Watching the sunrise at Bow Lake in Banff National Park is a breathtaking sight. 

The summit is the highest peak in the Icefields Parkway but even if you don’t make the sunrise, anytime is a good time to view this natural wonder.

It’s also less crowded than the tourist favourite, Lake Louise.

When Bow Lake thaws in summer, the water is a beautiful blue due to the glacier melt from Wapta Icefield and the Bow Glacier.

It’s a great place for a picnic and to go on a hike when the weather is warmer while snowshoeing is fabulous in winter.

Bow Lake is about half an hour north of Lake Louise and not far from the Crowfoot Glacier.

5- Hike Peyto Lake

Watch how the sun dips below the mountains at this aqua-marine blue glacial-fed lake.

This spectacular nature experience is one of the highlights of the journey along the Icefields Parkway.

Many insiders swear Peyto Lake is the most visited and photographed lake in the Canadian Rockies.

We agree.

Once you see the bright turquoise water, you will instinctively yell, “Wow!!”

Why is Peyto Lake so blue? Well, like other lakes in Banff National Park, the glacier grinds rock into flour that is washed into the lake and refracts light.

6- Moraine Lake

Not far from Lake Louise, Moraine Lake is another stunning blue lake that glistens like a jewel.

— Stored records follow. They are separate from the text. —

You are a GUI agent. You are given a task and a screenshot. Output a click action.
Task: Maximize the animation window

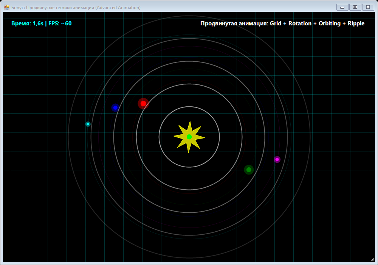[x=355, y=7]
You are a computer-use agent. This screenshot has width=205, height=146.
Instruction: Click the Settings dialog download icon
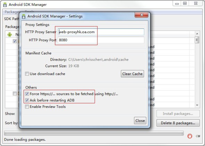pyautogui.click(x=24, y=16)
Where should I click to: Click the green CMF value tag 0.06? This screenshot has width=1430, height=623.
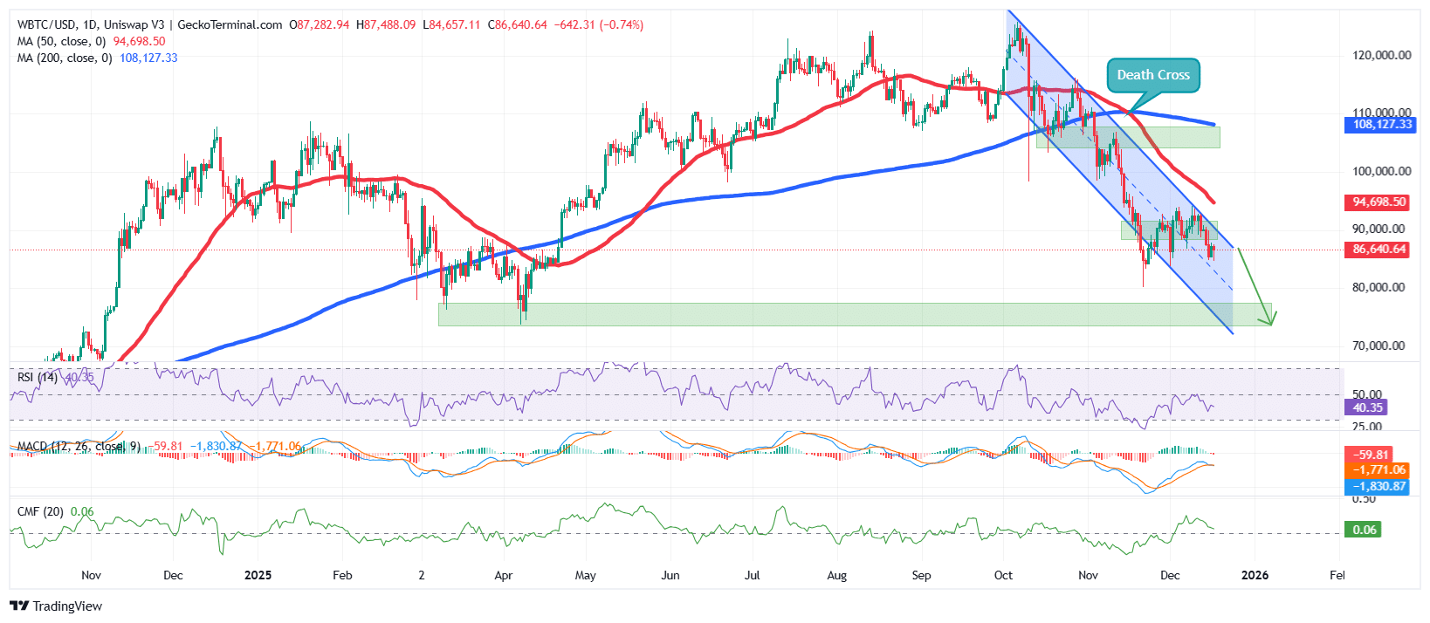point(1364,530)
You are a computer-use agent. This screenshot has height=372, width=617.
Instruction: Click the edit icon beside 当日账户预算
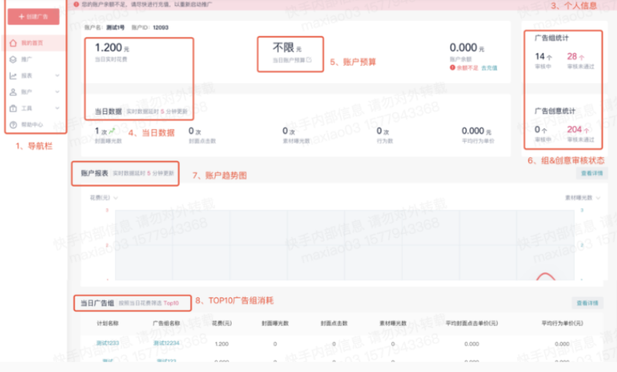click(309, 60)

The lake’s bright blue hue is also due to its glacier waters full of fine rock particles that refract light and competes with Peyto Lake as one of the most beautiful lakes around.

The best time to visit the lake is between October and June when the water isn’t frozen.

There are plenty of outdoor attractions in Moraine Lake, including canoeing or kayaking around the lake, biking and winter activities such as dog sledding and snowshoeing. 

Lake Moraine has several scenic hikes, including the Rockpile Trail, which leads to one of the most scenic views in the region, so stunning it’s featured on the Canadian $20 note. 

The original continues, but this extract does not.